The anti-fiscal riot is a form of popular protest very common during the Ancien Régime, the bourgeois revolutions, and the 19th century, characterized by the use of direct collective action to prevent the collection of taxes.

Characteristics 

Its form and contents have varied geographically depending on the type of tax levying that the rioters were resisting against. The most common were defensive riots against tax innovations, whether they were from the absolutist state or from the new centralized states of the Napoleonic system in the 19th century. The popular mind frequently identified innovation with illegitimacy, and opponents of the regime could easily allege that the idea behind the innovations was an intent to increase the tax burden.

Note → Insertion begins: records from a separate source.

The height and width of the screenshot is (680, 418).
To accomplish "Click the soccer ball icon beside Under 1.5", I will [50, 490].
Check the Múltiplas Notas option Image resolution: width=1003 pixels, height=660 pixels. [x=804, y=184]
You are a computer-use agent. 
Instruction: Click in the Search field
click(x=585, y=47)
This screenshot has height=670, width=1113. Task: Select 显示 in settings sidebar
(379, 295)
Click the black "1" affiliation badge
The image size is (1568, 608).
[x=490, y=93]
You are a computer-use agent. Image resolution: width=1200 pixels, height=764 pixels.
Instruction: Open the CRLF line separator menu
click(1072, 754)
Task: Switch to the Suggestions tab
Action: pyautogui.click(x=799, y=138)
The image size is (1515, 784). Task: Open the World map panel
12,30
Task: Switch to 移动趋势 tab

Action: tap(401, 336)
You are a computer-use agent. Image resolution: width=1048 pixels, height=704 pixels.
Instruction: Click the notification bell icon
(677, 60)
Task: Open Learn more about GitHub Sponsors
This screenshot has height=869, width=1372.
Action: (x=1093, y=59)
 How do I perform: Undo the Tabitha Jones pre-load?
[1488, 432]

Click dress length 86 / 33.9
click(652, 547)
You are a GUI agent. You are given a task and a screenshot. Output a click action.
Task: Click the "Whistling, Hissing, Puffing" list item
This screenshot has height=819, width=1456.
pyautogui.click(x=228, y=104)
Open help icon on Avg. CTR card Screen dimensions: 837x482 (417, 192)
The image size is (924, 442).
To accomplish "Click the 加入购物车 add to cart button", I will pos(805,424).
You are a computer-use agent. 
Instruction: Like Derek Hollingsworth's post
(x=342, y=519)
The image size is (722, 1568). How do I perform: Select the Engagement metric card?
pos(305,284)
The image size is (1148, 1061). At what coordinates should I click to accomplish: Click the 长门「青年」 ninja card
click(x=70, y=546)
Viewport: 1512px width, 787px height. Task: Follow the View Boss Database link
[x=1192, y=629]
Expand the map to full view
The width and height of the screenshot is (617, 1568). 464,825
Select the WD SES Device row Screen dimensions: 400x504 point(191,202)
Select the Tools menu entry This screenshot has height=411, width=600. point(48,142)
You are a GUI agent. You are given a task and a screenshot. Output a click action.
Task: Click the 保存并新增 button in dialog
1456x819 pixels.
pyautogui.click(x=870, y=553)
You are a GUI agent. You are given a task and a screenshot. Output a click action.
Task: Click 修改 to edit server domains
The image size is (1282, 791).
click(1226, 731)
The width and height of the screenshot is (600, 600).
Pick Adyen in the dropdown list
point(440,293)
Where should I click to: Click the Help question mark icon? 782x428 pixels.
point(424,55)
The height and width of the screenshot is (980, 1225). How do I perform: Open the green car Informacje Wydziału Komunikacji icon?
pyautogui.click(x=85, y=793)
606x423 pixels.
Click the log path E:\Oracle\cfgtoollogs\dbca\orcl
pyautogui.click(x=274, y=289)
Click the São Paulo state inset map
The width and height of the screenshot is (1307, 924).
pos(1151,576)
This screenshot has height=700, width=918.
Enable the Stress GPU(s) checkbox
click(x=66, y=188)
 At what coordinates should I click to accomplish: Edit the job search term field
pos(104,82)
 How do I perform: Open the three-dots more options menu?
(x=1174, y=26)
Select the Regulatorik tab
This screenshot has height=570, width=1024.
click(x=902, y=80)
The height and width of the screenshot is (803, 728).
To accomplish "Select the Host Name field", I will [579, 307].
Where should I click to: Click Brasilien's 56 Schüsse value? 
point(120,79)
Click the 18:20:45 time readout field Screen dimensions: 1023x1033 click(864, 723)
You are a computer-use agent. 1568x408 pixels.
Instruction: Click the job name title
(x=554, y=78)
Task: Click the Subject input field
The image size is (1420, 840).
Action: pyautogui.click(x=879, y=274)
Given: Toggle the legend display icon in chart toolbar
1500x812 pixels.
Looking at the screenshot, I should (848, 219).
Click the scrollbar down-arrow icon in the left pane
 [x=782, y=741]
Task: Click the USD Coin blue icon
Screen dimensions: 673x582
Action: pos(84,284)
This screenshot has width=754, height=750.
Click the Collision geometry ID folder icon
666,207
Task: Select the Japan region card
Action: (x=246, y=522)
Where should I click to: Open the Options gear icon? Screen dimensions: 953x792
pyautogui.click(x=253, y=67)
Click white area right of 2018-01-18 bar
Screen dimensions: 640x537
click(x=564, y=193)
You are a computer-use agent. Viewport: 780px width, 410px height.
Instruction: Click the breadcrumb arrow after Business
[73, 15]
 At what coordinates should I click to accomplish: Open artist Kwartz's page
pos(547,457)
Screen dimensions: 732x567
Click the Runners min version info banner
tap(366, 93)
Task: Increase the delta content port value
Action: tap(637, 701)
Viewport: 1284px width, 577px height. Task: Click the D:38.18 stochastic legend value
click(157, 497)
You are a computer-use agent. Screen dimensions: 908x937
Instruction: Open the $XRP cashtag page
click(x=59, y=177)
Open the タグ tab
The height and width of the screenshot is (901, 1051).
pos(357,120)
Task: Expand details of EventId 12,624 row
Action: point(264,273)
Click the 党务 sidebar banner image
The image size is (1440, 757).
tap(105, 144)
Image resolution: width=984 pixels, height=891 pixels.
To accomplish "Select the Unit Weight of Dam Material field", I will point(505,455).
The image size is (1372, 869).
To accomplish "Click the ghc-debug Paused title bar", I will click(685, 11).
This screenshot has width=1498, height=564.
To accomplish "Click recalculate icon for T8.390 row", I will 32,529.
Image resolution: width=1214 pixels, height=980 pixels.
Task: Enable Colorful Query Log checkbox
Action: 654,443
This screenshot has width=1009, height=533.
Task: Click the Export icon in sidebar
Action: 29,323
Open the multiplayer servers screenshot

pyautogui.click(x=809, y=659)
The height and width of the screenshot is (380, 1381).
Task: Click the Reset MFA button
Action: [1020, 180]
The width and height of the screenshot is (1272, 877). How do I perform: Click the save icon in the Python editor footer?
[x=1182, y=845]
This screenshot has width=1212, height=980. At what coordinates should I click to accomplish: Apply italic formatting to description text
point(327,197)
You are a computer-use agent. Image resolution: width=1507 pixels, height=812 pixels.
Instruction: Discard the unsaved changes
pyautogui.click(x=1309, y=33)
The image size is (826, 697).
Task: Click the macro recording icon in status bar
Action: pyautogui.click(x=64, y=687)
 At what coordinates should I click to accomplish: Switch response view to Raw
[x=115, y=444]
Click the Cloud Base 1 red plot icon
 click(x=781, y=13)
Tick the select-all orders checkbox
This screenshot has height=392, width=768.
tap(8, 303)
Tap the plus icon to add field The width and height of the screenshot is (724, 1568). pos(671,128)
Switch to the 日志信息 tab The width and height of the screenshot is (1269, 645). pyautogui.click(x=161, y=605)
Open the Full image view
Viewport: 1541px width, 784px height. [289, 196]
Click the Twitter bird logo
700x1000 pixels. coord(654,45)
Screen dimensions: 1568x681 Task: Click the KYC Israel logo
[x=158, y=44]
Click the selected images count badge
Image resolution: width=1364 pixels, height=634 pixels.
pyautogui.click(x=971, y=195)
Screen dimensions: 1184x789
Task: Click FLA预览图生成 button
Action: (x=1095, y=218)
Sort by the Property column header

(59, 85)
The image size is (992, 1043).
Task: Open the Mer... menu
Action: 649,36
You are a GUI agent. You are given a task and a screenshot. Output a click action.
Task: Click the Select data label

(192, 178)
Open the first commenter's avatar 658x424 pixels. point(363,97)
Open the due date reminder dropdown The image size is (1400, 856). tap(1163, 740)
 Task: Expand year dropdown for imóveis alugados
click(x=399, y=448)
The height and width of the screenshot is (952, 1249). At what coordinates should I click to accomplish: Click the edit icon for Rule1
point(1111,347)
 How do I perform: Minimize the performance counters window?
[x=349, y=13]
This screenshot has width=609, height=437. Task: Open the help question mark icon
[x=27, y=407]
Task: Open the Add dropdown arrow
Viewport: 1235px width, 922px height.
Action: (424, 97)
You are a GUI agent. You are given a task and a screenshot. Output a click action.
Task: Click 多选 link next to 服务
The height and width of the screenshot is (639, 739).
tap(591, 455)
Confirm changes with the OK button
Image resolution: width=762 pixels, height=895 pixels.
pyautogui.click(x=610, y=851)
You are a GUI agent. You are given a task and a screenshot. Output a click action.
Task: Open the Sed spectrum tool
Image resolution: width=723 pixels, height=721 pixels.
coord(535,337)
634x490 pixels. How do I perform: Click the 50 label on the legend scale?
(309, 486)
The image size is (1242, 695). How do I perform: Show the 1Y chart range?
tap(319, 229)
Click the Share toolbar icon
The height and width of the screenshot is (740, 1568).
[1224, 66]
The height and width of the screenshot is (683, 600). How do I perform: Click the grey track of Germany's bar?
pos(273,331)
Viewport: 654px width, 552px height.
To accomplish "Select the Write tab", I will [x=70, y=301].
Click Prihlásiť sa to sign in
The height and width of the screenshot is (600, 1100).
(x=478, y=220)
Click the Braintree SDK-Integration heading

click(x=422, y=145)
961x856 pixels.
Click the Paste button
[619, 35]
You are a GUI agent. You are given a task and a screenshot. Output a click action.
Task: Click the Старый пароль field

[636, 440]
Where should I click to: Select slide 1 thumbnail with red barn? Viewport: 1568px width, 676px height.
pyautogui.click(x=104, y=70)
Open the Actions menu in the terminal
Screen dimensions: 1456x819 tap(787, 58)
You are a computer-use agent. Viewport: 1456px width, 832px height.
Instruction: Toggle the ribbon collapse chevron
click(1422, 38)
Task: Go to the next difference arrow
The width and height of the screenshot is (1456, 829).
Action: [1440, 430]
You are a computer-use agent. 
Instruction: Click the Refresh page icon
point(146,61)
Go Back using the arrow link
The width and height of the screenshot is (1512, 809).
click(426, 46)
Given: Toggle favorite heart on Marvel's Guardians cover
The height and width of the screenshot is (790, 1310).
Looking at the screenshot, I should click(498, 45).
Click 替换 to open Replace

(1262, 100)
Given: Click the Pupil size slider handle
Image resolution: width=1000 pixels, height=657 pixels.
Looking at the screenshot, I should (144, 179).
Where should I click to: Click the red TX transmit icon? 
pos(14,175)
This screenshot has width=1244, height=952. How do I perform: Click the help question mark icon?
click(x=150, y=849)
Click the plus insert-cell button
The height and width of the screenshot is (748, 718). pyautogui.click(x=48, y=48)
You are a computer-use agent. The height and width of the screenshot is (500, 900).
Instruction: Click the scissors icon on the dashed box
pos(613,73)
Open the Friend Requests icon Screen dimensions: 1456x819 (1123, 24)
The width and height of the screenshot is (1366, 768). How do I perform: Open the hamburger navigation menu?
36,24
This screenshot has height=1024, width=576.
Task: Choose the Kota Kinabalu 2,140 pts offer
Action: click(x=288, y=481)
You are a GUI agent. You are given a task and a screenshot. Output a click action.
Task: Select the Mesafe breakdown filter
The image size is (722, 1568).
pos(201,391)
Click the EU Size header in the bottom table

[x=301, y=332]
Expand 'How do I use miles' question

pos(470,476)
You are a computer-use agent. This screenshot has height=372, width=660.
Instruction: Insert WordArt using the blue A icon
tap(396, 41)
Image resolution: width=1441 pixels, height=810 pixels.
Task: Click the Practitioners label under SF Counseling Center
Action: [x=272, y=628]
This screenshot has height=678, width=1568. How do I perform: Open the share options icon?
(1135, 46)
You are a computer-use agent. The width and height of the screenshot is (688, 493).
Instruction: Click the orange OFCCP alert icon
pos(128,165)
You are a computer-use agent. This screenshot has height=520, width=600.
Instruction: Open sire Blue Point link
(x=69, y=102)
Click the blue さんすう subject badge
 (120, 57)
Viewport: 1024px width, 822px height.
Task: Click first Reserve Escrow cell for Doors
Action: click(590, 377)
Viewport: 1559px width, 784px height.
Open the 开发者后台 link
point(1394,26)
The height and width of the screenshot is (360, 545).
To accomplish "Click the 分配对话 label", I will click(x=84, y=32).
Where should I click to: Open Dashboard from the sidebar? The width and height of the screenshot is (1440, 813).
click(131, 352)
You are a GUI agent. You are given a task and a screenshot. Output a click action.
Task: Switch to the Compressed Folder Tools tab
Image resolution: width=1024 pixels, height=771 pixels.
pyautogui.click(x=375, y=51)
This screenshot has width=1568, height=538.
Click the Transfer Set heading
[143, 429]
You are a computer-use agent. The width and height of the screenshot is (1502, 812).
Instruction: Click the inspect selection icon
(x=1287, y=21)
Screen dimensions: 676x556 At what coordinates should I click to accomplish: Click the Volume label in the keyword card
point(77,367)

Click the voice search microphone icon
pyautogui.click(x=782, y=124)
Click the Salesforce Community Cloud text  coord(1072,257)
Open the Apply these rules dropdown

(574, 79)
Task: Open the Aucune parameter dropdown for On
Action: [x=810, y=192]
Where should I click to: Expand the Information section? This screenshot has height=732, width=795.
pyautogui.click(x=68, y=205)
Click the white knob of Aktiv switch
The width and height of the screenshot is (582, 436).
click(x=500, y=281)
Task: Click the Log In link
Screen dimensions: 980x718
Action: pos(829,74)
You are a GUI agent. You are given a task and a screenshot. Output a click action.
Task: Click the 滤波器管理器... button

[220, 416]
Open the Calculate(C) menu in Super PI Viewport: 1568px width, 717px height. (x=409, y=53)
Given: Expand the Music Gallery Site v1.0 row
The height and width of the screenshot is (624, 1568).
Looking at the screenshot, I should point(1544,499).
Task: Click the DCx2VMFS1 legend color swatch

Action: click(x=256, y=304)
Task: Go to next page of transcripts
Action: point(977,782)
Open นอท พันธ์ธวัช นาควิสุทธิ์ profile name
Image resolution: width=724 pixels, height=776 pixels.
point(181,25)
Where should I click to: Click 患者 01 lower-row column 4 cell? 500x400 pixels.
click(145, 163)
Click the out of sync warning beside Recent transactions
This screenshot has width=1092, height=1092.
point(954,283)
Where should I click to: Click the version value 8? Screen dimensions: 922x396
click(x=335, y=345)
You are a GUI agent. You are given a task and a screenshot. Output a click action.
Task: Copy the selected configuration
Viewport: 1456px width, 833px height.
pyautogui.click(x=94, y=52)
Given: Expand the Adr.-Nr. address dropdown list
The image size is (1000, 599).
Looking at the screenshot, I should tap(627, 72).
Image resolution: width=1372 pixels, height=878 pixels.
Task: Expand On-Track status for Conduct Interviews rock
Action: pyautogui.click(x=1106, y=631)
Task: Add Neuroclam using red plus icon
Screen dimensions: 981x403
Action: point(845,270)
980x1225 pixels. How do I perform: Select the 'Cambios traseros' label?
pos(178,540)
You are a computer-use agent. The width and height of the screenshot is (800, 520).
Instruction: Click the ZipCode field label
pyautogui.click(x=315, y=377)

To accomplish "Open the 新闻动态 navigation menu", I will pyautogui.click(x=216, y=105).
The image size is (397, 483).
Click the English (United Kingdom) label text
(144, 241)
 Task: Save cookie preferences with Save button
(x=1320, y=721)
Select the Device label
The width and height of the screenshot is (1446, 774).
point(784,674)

However, there have also been tax rebellions in which the population took advantage of a revolutionary situation to attack offensively and en masse, for example, the manorial records in which feudal tax obligations were recorded, actions which were very frequent during the reign of terror in the French Revolution. Sometimes, rebellions with anti-tax components, such as the Boston Tea Party, provoked or emerged from more general revolutionary processes.

In Spain 

In Spain, the most typical tax rebellion has been a consumer rebellion, that is, resistance against direct taxes in the marketplace as introduced by the fiscal reform of Alejandro Mon in 1845. The abolition of this tax formed part of the progressive platform between 1845 and 1868, responding to the revolts that made clear that it was not popular. In the wave of agitation in the 1854 revolution there were many consumer revolts and a new progressive government abolished the tax. In 1855 they were reintroduced, and in the commotion of the summer of 1856, although the riots of subsistence came first, there were also consumer riots.

In Portugal 

In Portugal on the other hand, the most typical tax revolt consisted of a popular rural rebellion, raised by the ringing of bells, in which the villagers expelled land registry officials when they were assessing properties, or assaulted and destroyed the public building in which the tax liabilities were registered. There were waves of revolts of this sort in 1847, 1862, and 1867, in a stubborn resistance that led the Portuguese government to abandon the development of the land registry.